745: My Name Is Not The Cruelest Month

745: My Name Is Not The Cruelest Month

745: My Name Is Not The Cruelest Month


I’m Shira Erlichman, and this is The Slowdown.

My name Shira means poem, proving that my parents are certifiable psychics. Still, growing up I was constantly asked, “She-Ra? Like He-Man’s sister?” They weren’t trying to erase me, but they weren’t seeing me either. A name is a restless infinity, a Russian doll of meanings and histories.

When I taught high school I met a poised student named QueenStar. In college I was lucky to chat on a bus with a woman called Patience. I once knew a quiet boy, Miles. His dad was a cab driver.

This is how I know the world is populated by secret poets. They’re everywhere, blessing newborns with all kind of funk and labyrinth––with a title so uniquely and hotly theirs.

We name pets after food. Hurricanes, after people. A gorgeous blemish on Mars was dubbed “Octavia E. Butler Landing” after the legendary science fiction author. All maps tremble with human declaration and erasure. So much land bears a complicated patchwork––a bloodwork––of names. There’s power in placing syllables in a certain order and launching them into space.

QueenStar. Miles. Patience.

Today’s poem is an exercise in reclamation. In it, the poet writes like a whirling dervish, spinning in luminous circles, undressing her name for its essence.

My Name Is Not The Cruelest Month
by April Ranger

It’s always men who dust off that old quote. 
Not All Men.  But you know. The ex-boyfriend, the well-read 

silver-haired customer tugging at my apron while my hands 
are stacked with plates. The only thing I can say definitively
about T. S. Eliot is that we never met. If you met me, 
you might call me Open, which is also a meaning of April. 

Abril, I prefer the Spanish way, the rolled R, 
the real, sounds like a wheel down a dirt road.
If you met me, you’d know 
                                           I am a dirt road 

                                         & the wild flowers’ ragged edge: Queen Anne’s Lace, goldenrod,  
                                         the clover’s purple blossom, the turtle’s belly dragging through dust. 

If you’ve ever seen an opening in a forest where sunlight 
                                                                      pours & pours, you know my name. 

If you’ve ever opened your palm wide as it could stretch 
while a cat or dog muzzled its head for more 
                                                             & more, you know my name. 

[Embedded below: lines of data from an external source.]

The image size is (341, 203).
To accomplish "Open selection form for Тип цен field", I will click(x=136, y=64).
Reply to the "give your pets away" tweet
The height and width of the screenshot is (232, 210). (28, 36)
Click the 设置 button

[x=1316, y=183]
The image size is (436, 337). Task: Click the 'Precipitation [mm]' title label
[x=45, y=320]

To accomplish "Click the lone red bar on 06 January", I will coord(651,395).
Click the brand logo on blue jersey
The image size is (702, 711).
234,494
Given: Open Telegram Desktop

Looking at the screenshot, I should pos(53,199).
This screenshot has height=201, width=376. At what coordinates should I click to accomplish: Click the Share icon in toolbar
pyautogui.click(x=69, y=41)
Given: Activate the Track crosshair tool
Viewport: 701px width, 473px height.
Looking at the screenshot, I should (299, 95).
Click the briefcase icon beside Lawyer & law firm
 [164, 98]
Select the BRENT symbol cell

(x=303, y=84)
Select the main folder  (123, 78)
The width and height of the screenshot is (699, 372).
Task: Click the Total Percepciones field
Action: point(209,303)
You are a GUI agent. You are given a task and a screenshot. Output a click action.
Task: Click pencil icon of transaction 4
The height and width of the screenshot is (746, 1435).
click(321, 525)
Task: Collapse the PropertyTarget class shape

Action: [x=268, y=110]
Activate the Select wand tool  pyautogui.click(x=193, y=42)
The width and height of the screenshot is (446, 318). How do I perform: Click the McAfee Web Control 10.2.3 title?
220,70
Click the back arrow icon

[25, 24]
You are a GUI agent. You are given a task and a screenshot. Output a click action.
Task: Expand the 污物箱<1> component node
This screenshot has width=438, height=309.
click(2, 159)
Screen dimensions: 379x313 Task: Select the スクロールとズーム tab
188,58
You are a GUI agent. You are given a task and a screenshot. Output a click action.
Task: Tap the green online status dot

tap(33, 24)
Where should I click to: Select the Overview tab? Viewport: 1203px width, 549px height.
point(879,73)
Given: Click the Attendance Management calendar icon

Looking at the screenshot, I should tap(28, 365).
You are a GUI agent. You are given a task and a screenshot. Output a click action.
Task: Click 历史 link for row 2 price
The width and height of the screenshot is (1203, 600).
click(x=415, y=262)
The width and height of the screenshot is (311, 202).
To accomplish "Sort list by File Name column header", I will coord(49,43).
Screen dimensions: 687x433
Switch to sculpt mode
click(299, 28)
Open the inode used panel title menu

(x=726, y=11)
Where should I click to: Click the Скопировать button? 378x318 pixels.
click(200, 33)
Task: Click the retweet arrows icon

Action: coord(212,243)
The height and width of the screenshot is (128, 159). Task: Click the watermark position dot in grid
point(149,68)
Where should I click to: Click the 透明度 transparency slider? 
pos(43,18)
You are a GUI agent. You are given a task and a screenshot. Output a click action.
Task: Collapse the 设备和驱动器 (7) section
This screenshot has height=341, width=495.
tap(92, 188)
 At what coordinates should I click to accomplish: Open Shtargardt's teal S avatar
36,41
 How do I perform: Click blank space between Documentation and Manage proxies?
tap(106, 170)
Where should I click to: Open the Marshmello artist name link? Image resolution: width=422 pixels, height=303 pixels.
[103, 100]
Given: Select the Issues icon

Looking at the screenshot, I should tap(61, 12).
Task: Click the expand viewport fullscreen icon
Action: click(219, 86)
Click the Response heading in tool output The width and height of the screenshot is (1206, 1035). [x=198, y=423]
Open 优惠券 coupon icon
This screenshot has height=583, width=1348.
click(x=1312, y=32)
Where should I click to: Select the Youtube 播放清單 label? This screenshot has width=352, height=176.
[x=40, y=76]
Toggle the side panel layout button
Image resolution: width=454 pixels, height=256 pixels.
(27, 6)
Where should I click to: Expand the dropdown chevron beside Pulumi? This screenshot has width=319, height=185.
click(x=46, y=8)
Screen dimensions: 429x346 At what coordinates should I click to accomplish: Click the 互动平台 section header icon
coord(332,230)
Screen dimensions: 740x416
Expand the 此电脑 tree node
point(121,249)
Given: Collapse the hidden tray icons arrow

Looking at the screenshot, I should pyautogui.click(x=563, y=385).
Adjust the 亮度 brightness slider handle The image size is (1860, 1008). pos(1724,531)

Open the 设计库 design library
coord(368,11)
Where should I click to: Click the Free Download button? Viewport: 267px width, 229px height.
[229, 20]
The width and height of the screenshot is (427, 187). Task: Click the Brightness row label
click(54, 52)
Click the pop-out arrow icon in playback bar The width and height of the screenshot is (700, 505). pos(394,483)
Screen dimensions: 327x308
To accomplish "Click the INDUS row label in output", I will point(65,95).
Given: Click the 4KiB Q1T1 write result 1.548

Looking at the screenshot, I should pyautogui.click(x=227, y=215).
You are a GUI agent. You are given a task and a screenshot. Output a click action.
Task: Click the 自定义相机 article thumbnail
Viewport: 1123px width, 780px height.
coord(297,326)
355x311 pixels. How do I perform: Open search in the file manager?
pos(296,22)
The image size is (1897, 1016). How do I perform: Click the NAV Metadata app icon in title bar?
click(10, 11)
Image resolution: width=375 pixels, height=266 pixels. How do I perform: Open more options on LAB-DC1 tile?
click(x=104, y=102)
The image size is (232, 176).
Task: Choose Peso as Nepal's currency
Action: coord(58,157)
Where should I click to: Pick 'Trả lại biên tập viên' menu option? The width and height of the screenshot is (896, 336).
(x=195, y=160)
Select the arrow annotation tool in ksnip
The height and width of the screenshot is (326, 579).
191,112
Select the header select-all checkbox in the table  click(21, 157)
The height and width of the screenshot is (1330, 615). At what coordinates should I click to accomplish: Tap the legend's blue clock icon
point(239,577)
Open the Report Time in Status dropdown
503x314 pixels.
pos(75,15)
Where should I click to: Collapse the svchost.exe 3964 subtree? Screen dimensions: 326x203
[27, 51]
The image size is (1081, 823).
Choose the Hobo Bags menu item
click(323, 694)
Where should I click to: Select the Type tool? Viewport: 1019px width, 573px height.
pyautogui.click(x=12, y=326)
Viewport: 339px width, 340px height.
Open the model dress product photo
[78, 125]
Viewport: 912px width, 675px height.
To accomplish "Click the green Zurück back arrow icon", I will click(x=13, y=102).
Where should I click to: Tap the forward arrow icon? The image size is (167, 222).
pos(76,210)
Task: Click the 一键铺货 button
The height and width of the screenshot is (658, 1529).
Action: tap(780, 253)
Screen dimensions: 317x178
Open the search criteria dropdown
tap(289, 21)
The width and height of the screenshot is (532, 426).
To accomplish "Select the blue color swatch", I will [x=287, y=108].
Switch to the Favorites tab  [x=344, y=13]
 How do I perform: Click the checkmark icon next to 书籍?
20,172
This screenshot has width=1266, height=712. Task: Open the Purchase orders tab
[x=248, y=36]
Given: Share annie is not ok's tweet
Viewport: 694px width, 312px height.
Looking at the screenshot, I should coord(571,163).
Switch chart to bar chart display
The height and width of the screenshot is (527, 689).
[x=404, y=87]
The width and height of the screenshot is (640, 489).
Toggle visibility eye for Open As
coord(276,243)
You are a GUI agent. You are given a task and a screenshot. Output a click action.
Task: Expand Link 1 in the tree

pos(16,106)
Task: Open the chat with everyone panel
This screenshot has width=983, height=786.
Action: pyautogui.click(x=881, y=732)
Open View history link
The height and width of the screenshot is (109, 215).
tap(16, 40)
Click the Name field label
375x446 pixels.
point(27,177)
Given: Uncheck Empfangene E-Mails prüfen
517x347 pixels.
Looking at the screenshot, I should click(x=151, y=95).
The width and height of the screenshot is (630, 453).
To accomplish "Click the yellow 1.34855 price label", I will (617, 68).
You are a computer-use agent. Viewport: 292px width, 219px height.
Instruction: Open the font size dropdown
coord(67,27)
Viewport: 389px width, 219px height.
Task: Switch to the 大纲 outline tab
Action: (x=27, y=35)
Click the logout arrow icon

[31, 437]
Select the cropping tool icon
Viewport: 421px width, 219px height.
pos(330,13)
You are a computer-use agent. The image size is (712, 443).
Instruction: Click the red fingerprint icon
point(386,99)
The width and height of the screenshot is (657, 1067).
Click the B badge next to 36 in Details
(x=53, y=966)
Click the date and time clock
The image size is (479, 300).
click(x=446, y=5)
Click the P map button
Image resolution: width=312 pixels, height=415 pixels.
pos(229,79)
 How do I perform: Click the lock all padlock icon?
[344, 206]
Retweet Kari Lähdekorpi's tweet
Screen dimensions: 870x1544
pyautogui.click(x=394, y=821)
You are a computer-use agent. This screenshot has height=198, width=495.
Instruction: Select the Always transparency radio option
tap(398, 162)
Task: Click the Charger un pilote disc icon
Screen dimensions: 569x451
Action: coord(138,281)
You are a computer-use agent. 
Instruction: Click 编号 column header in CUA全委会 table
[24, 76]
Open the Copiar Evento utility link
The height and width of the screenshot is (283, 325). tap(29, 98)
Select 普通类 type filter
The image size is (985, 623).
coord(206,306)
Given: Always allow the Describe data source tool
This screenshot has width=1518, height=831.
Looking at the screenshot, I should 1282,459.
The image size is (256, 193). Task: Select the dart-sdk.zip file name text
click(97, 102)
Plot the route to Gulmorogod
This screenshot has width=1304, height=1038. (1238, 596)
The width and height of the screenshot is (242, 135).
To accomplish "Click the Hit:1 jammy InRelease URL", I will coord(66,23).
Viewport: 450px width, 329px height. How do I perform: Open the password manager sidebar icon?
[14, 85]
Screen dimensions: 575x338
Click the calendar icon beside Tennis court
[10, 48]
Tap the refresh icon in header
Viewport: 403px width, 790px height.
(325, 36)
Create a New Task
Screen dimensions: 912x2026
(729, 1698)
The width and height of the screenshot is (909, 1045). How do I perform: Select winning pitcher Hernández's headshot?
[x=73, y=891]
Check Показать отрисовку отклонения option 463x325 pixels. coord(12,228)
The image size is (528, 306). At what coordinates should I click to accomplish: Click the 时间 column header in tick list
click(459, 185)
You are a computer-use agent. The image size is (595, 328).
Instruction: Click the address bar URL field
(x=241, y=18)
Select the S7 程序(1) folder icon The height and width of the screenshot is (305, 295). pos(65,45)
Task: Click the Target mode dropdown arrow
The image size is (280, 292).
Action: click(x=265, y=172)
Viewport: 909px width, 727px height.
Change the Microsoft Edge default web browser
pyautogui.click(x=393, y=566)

If you’ve ever opened the tiny door in a restaurant bathroom 
that said Do Not Open and it was only filled with toilet paper 
& soap but it thrilled you anyway, 
                                               you know my name. 

If you’ve opened the front of your shirt button by button 
when it was so cold your breath was a cloud, but those hands, 
those warm hands, 
                                                yes, you know my name. 

If you’ve slit the envelope so fast it tore the letter, 
                                                                                                   you know my name. 

When I was twenty I found my father’s high school diary 
in the attic & yes, I opened it & read it 
                                                                                                   & this is also my name 

& maybe it was wrong, but it helped me love him better 
                                                                                                                             & this is also my name, 

 the sound of curtains sliding past, that shing along the rod 
                                                                                             & sudden breeze on your skin 
                                                                                                                                         & rain, of course, 
                                                                                                                              I will answer to Rain. 

"My Name Is Not the Cruelest Month" by April Ranger. Used by permission of the poet.